### PROVIDED RECORDS
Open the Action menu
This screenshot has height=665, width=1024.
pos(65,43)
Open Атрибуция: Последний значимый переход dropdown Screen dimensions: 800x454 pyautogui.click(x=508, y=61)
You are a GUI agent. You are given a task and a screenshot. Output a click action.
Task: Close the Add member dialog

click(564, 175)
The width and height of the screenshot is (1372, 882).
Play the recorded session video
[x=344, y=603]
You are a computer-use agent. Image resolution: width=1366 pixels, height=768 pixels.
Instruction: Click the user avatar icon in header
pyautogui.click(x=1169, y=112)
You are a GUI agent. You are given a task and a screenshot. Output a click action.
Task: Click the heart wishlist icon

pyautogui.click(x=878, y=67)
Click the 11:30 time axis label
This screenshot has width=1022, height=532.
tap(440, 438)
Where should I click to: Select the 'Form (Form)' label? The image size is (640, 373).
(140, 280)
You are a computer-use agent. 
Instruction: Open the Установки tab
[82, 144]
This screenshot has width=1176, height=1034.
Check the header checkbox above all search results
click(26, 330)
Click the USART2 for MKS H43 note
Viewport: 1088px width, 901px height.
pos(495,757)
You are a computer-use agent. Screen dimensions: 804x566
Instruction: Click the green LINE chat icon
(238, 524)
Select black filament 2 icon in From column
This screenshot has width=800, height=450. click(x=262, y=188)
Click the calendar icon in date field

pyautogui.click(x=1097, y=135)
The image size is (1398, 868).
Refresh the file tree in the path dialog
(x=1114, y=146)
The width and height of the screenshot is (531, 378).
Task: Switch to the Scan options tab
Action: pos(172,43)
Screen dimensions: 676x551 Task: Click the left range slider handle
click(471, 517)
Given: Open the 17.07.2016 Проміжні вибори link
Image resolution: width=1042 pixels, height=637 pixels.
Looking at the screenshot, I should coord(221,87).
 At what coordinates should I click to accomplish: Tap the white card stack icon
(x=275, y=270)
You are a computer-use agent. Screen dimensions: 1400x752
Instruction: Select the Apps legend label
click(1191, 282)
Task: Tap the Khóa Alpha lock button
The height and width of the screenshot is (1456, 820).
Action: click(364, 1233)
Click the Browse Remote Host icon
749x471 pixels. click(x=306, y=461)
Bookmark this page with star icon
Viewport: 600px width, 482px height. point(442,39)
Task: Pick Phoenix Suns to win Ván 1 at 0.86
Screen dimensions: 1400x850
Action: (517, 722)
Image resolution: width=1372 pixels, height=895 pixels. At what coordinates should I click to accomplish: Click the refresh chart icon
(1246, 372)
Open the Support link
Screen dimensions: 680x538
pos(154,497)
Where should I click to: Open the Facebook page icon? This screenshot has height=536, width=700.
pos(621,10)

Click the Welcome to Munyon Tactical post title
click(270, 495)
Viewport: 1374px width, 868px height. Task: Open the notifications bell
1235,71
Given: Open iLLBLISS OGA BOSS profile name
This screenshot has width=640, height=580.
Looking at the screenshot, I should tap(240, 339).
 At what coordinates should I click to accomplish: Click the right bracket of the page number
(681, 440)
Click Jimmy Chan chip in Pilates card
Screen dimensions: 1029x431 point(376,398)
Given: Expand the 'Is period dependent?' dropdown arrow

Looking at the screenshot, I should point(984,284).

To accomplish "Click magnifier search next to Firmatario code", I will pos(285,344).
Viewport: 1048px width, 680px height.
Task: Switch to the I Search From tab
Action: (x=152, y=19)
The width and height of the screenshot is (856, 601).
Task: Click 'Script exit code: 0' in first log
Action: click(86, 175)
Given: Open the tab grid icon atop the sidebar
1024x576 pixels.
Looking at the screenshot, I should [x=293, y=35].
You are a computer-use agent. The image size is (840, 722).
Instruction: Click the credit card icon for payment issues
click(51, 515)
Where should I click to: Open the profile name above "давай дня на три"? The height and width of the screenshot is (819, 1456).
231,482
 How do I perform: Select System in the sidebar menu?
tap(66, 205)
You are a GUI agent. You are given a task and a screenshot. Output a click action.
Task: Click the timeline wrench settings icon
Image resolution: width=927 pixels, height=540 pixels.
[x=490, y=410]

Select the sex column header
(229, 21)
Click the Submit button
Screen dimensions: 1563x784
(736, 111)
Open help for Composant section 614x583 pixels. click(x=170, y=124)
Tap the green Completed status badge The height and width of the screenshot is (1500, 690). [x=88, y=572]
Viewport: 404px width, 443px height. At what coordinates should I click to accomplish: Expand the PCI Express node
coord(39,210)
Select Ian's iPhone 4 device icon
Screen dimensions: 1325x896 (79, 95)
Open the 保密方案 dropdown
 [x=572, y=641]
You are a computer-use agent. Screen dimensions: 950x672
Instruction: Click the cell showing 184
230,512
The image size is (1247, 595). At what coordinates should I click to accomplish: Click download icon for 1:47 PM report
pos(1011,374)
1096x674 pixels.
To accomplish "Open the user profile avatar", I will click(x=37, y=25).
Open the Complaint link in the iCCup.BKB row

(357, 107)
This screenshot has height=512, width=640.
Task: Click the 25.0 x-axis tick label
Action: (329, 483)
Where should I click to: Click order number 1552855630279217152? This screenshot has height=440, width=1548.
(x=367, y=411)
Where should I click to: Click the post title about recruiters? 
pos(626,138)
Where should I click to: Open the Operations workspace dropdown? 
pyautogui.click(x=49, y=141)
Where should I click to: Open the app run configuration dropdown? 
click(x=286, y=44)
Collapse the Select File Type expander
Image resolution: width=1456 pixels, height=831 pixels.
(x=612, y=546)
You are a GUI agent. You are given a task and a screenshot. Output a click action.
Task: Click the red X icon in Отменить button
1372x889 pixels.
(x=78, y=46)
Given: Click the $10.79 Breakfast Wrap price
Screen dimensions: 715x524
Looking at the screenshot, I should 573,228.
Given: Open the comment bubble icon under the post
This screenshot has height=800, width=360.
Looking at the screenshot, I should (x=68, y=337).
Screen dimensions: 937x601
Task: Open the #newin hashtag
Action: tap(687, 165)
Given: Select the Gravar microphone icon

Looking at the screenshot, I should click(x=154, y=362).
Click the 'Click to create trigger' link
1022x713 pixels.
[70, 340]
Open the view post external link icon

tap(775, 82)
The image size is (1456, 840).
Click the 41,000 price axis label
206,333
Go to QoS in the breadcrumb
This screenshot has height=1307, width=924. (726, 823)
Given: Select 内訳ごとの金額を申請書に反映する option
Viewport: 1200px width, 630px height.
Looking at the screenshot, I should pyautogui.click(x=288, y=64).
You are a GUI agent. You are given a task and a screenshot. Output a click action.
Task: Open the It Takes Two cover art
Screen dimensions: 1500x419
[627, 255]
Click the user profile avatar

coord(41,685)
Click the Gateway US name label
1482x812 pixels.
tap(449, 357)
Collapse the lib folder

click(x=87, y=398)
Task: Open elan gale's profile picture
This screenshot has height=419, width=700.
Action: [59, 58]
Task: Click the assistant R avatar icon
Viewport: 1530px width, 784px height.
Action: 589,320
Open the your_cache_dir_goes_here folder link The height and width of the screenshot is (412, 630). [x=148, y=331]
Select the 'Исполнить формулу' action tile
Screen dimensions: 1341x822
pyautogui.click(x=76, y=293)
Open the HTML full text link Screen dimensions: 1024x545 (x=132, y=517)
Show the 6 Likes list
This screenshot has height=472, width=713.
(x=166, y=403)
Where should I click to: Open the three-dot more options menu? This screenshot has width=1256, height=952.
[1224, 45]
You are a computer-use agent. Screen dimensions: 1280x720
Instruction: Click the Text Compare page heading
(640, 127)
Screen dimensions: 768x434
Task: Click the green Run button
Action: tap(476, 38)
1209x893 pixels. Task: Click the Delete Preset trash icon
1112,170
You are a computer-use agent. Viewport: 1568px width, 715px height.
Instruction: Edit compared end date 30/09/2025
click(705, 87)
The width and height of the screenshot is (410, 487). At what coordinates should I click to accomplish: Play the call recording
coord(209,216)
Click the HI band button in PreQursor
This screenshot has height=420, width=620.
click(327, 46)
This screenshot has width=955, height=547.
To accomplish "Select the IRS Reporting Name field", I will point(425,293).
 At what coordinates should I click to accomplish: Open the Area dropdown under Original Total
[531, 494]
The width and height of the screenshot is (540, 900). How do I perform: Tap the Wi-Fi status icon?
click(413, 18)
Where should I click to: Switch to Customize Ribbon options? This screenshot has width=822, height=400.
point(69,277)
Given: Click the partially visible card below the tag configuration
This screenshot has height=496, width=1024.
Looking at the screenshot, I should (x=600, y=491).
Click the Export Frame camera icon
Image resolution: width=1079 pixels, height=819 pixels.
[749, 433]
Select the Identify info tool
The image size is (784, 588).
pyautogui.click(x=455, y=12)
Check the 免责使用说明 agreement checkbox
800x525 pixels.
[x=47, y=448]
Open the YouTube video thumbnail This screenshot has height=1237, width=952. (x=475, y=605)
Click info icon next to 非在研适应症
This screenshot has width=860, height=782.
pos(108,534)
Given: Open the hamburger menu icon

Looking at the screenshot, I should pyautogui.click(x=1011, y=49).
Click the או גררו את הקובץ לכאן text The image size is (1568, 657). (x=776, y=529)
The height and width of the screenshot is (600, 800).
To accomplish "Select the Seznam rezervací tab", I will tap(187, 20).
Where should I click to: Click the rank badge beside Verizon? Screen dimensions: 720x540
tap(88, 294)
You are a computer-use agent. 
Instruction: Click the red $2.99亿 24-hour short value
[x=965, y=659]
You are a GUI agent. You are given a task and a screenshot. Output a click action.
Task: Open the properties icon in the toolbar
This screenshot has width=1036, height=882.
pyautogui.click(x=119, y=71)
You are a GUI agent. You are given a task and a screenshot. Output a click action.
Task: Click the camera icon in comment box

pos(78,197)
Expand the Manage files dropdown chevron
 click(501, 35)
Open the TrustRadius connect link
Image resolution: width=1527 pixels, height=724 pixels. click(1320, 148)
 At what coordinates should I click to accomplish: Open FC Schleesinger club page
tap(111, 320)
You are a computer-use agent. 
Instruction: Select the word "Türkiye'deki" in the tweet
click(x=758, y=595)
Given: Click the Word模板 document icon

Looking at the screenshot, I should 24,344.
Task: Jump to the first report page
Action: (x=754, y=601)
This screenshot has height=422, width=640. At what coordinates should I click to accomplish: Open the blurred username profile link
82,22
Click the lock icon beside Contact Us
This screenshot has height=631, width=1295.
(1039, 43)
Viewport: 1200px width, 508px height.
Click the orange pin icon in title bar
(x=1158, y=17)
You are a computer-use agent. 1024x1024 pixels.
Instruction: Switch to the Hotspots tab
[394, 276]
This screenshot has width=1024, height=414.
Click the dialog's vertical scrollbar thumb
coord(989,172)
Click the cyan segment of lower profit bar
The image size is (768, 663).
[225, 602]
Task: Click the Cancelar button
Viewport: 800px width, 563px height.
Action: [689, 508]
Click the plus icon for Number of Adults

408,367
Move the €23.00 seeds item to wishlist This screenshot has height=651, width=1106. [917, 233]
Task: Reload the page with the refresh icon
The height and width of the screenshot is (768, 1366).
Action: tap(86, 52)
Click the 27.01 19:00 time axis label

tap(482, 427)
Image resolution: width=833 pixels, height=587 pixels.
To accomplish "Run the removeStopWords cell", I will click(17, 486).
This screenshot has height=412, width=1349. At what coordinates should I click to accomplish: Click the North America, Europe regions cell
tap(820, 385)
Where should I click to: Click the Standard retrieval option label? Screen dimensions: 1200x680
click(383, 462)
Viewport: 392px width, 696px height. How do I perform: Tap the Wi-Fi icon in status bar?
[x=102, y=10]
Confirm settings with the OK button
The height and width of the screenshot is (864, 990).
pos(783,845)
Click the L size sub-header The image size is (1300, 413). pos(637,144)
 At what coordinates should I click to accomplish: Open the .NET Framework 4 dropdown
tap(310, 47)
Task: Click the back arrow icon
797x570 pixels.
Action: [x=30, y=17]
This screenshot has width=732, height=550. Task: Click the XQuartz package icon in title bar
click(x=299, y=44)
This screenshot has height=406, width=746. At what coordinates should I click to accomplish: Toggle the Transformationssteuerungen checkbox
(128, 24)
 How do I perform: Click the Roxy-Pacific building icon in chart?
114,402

### THE TASK
The span to print begins at the line containing "The height and width of the screenshot is (768, 1366)." and ends at the final line of the entries; print it exactly and print nothing else.

### YOUR RESPONSE
The height and width of the screenshot is (768, 1366).
Action: tap(86, 52)
Click the 27.01 19:00 time axis label

tap(482, 427)
Image resolution: width=833 pixels, height=587 pixels.
To accomplish "Run the removeStopWords cell", I will click(17, 486).
This screenshot has height=412, width=1349. At what coordinates should I click to accomplish: Click the North America, Europe regions cell
tap(820, 385)
Where should I click to: Click the Standard retrieval option label? Screen dimensions: 1200x680
click(383, 462)
Viewport: 392px width, 696px height. How do I perform: Tap the Wi-Fi icon in status bar?
[x=102, y=10]
Confirm settings with the OK button
The height and width of the screenshot is (864, 990).
pos(783,845)
Click the L size sub-header The image size is (1300, 413). pos(637,144)
 At what coordinates should I click to accomplish: Open the .NET Framework 4 dropdown
tap(310, 47)
Task: Click the back arrow icon
797x570 pixels.
Action: [x=30, y=17]
This screenshot has width=732, height=550. Task: Click the XQuartz package icon in title bar
click(x=299, y=44)
This screenshot has height=406, width=746. At what coordinates should I click to accomplish: Toggle the Transformationssteuerungen checkbox
(128, 24)
 How do I perform: Click the Roxy-Pacific building icon in chart?
114,402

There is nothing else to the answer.